En résumé, suivez les évolutions du commerce international, les résultats ou prévisions des transporteurs et producteurs dans les secteurs-clés : métallurgie, électronique, matières premières,… Ne vous attardez pas trop sur les services car ils ont une tendance naturelle à être difficilement quantifiables en dehors des résultats d'exercice. Or, et c'est l'une des réalités de ces derniers mois, un grand nombre d'entreprises, notamment aux Etats-Unis, ont essentiellement diminué leurs coûts pour essayer de faire bonne figure. Sans ces réductions de coûts, elles auraient eu des résultats bien pires. Attendez-vous à les voir arriver dans les mois à venir.
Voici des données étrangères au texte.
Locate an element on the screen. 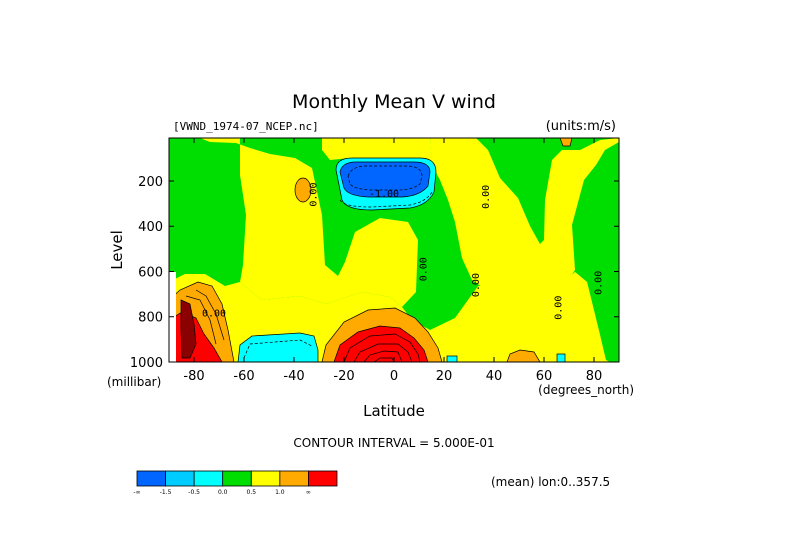  chart-title: Monthly Mean V wind is located at coordinates (394, 102).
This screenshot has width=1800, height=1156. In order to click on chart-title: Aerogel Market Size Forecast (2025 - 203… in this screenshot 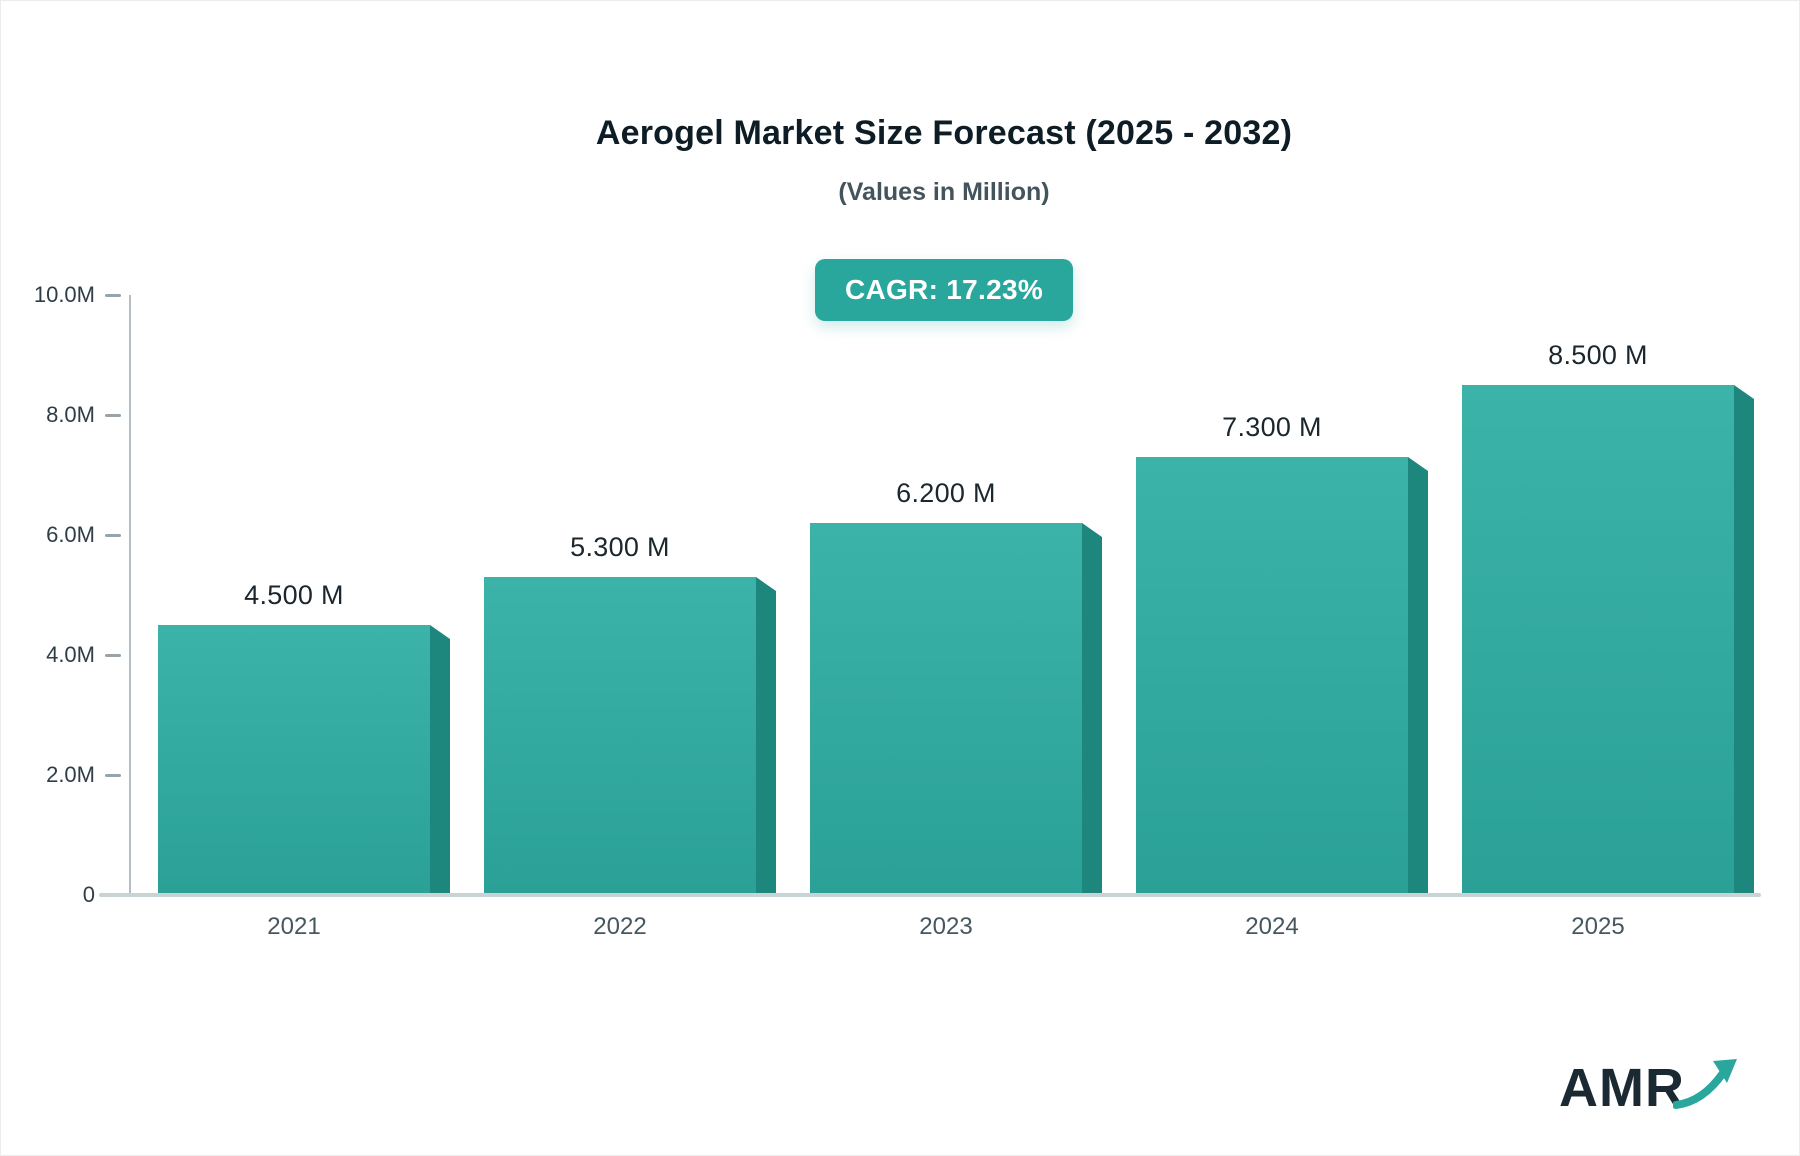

Dernier indicateur à toujours garder en-tête : les grands équilibres. Ils permettent d'anticiper le sens des évolutions. Par exemple, dans le tableau ci-dessous qui détaille les montants d'actifs gérés par des opérateurs financiers, on peut avoir une bonne estimation de la richesse mondiale en termes d'actifs. Si on met ces chiffres en parallèle avec celui des « actifs-fantômes », 30.000 milliards USD selon les dernières estimations de LEAP/E2020, on constate que la crise en cours va supprimer purement et simplement environ 30% de la valeur des actifs du monde entier. Comme les estimations actuelles indiquent qu'au maximum 10.000 milliards d'actifs se sont envolés en fumée, on peut en déduire que nous ne sommes qu'au premier tiers de la crise.